_Brief 1:_ Reproduce, word for word, the records starting at the line containing "Identify the location of legend-label: Uncontested" and ending at the line containing "Looking at the".

_Provided text:_
□ □ □ □ □ □ □

I should point out that the canvas is set according to the website you’re working on, not the device, which is even better. So you can use the same graph across different websites which are sized ever so slightly differently and it adjusts accordingly, just as it would adjust between a desktop and a mobile.

And everything follows from that. So whereas before I was writing code that said (for example) “My canvas is 500 pixels wide and I want my y axis to be 100 pixels from the left” it now says “My canvas is as wide as the website will let it be and I want my y axis to be at 20% of that width”.

That’s all fairly straightforward, but what Peter le Bek suggests is something a bit more interesting. Now that you know how big the container is you’re working in, you can do some very different things according to the device. In his example, he removes all the gridlines and axes for the mobile version to unclutter the viz. I was a bit less ambitious, and just moved the axes a little and adjusted the font size. Anyway, here’s the graph I was working on before, now properly responsive. If you hover over any part of the graph, the title changes to tell you the values you’re looking at.

The same principles can apply to maps, too, so here’s a map from our recent Monitoring Poverty and Social Exclusion report (full report here, with a couple more responsive graphs on the landing page and about a hundred more unresponsive ones in the pdf). If you hover over the map you can seed the value for each area roughly where Ireland ought to be.

So there we go. What I’ve got now is a decent template for graphs that interact if you want them to but don’t have to, and can sit on any device. It’s still fiddlier than I’d like, mainly because labelling the axes and naming the series can vary quite a lot from graph to graph and you need to make allowance for that. So it could be a bit more standardised and I need to work on that.

But the process has been quite revealing and the main thing is about the tooltip. For me, the advantage of looking at graphs on a website is that you can interact with them, and the most basic way of doing that is with a tooltip – hover over the graph, see the value. What I’ve ended up doing, sort of by default, sort of through trial and error, is to promote the tooltip and turn it into a changing title for the graph. The advantage of that is that you can explain a bit better what the numbers mean – it’s this many people in this year, or this proportion of people in this part of the country. So taking the example from the top of the page, if you hover over the dots, rather than a little box popping up with a number in it, there’s a full sentence at the top of the graph explaining what you’re looking at -ie there are more words. Here it is again

So I think I’ve learned two things here. Firstly, by thinking more about the device people use to look at the graphs, I’ve changed the approach for all devices. Secondly, I’ve realised that one of the key things in data visualisation is how you use words alongside the pictures.

□ □ □ □ □ □ □

_Brief 2:_ From the post on responsive graphs, repeat verbatim the passage starting at "The same principles" and ending at "work on that.".

□ □ □ □ □ □ □

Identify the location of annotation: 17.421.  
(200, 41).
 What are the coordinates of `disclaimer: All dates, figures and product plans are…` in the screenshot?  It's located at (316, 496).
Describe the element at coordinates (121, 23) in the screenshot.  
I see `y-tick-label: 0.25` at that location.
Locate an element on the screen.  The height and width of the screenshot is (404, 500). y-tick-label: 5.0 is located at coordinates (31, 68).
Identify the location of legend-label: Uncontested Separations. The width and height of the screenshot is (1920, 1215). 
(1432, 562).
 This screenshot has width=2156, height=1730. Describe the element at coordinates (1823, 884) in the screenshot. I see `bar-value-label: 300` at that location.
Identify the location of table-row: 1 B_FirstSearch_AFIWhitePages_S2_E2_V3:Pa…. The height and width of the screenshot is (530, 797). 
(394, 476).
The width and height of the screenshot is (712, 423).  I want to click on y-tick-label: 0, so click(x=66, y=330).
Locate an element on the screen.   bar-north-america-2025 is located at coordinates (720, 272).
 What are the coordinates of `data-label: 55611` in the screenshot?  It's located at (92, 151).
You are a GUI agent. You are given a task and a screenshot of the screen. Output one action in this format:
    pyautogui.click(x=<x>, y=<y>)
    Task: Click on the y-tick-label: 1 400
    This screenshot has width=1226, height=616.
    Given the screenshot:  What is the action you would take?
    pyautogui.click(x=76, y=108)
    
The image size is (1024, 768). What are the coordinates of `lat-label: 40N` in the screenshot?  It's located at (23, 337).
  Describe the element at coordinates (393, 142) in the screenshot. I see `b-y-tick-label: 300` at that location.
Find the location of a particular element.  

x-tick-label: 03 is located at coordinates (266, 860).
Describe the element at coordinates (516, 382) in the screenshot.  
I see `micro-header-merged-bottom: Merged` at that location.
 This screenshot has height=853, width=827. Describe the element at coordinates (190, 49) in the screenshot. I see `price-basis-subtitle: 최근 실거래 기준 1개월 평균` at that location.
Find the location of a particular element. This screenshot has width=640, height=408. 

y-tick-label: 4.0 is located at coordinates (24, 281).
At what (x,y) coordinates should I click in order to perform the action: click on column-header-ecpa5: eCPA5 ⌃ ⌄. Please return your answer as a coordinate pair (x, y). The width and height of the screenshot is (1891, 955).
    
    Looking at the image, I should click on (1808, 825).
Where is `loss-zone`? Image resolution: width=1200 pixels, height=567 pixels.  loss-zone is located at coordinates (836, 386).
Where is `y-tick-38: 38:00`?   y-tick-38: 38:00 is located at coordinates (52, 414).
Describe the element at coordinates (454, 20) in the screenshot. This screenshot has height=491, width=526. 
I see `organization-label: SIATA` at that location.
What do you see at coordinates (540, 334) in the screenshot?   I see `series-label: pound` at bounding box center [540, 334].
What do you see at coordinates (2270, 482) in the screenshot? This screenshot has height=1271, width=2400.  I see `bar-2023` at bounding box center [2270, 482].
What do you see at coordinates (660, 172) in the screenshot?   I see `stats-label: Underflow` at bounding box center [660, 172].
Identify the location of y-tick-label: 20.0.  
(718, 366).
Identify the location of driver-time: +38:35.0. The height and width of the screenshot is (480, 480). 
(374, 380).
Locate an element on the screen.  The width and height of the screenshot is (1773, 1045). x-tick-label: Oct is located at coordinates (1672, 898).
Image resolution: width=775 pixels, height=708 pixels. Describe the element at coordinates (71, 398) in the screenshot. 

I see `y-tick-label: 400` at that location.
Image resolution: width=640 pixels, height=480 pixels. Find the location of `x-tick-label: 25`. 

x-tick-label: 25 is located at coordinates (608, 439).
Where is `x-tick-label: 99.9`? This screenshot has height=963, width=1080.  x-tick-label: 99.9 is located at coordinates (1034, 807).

□ □ □ □ □ □ □

_Answer box 1:_
Identify the location of legend-label: Uncontested Separations. The width and height of the screenshot is (1920, 1215). 
(1432, 562).
 This screenshot has width=2156, height=1730. Describe the element at coordinates (1823, 884) in the screenshot. I see `bar-value-label: 300` at that location.
Identify the location of table-row: 1 B_FirstSearch_AFIWhitePages_S2_E2_V3:Pa…. The height and width of the screenshot is (530, 797). 
(394, 476).
The width and height of the screenshot is (712, 423).  I want to click on y-tick-label: 0, so click(x=66, y=330).
Locate an element on the screen.   bar-north-america-2025 is located at coordinates (720, 272).
 What are the coordinates of `data-label: 55611` in the screenshot?  It's located at (92, 151).
You are a GUI agent. You are given a task and a screenshot of the screen. Output one action in this format:
    pyautogui.click(x=<x>, y=<y>)
    Task: Click on the y-tick-label: 1 400
    This screenshot has width=1226, height=616.
    Given the screenshot:  What is the action you would take?
    pyautogui.click(x=76, y=108)
    
The image size is (1024, 768). What are the coordinates of `lat-label: 40N` in the screenshot?  It's located at (23, 337).
  Describe the element at coordinates (393, 142) in the screenshot. I see `b-y-tick-label: 300` at that location.
Find the location of a particular element.  

x-tick-label: 03 is located at coordinates (266, 860).
Describe the element at coordinates (516, 382) in the screenshot.  
I see `micro-header-merged-bottom: Merged` at that location.
 This screenshot has height=853, width=827. Describe the element at coordinates (190, 49) in the screenshot. I see `price-basis-subtitle: 최근 실거래 기준 1개월 평균` at that location.
Find the location of a particular element. This screenshot has width=640, height=408. 

y-tick-label: 4.0 is located at coordinates (24, 281).
At what (x,y) coordinates should I click in order to perform the action: click on column-header-ecpa5: eCPA5 ⌃ ⌄. Please return your answer as a coordinate pair (x, y). The width and height of the screenshot is (1891, 955).
    
    Looking at the image, I should click on (1808, 825).

_Answer box 2:_
The same principles can apply to maps, too, so here’s a map from our recent Monitoring Poverty and Social Exclusion report (full report here, with a couple more responsive graphs on the landing page and about a hundred more unresponsive ones in the pdf). If you hover over the map you can seed the value for each area roughly where Ireland ought to be.

So there we go. What I’ve got now is a decent template for graphs that interact if you want them to but don’t have to, and can sit on any device. It’s still fiddlier than I’d like, mainly because labelling the axes and naming the series can vary quite a lot from graph to graph and you need to make allowance for that. So it could be a bit more standardised and I need to work on that.